## Directions for this task
Please copy exactly the part of the records below that opens with the line containing "This screenshot has" and closes with the line containing "The image size", leaving out any pictures.

## Material for this task
[Start of Attachment]

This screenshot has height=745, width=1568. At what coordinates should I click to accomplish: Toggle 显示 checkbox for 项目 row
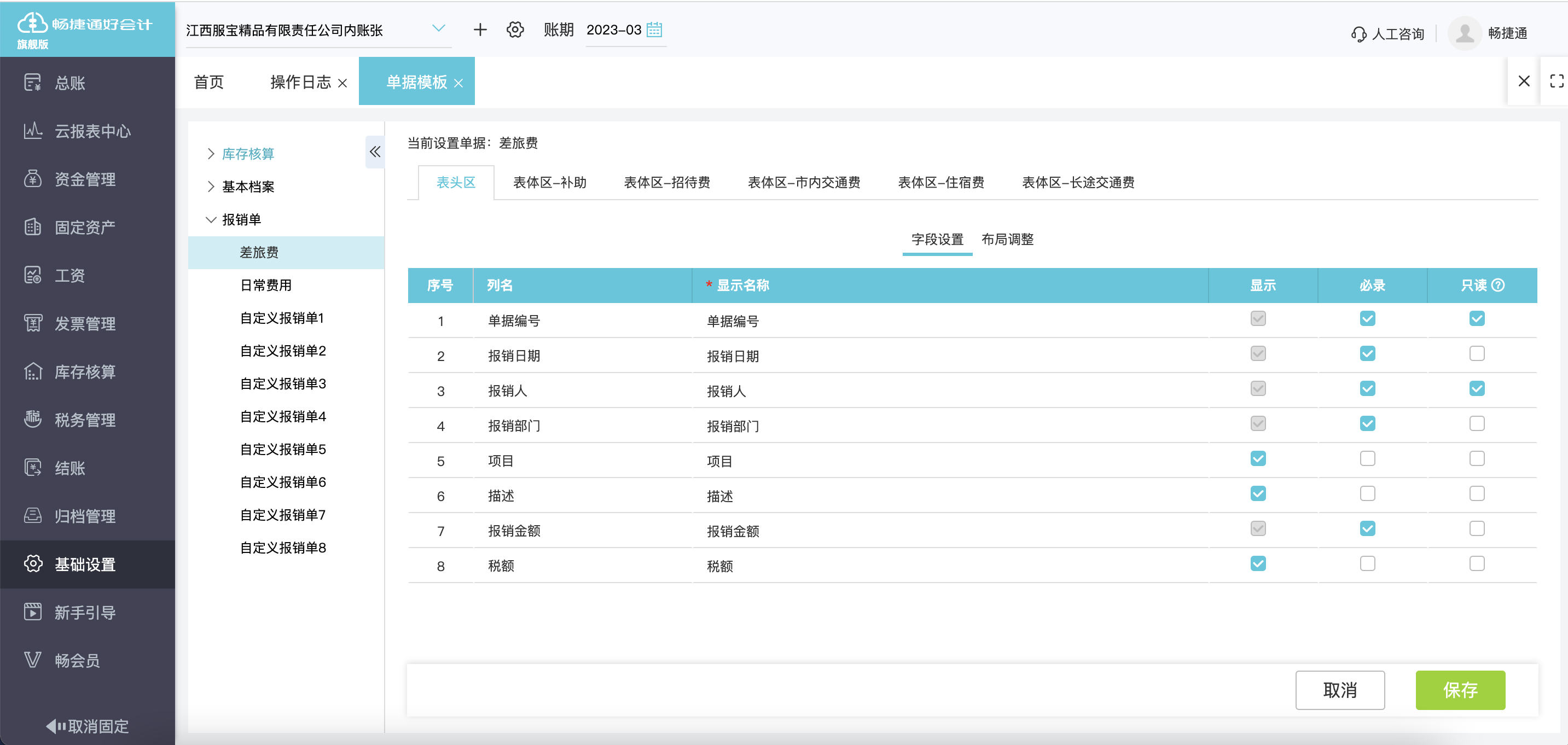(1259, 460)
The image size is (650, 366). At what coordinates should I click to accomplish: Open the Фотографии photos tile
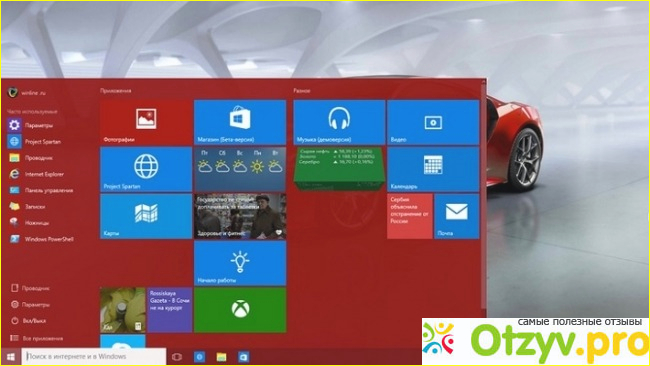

[End of Attachment]
[Start of Attachment]

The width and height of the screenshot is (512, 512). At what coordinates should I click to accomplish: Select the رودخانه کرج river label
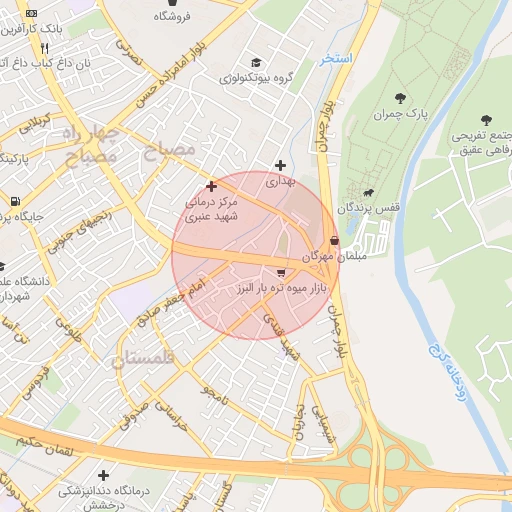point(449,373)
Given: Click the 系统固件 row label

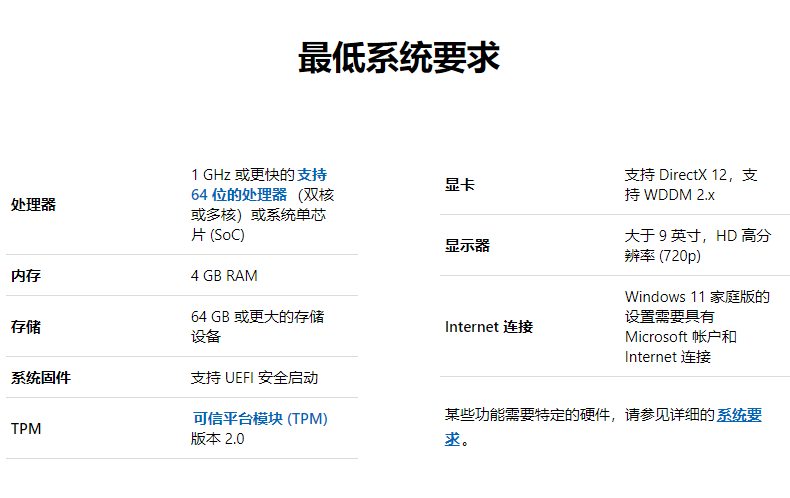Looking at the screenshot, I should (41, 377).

[End of Attachment]

## Written response
This screenshot has height=745, width=1568. At what coordinates should I click to accomplish: Toggle 显示 checkbox for 项目 row
(1259, 460)
The image size is (650, 366). At what coordinates should I click to accomplish: Open the Фотографии photos tile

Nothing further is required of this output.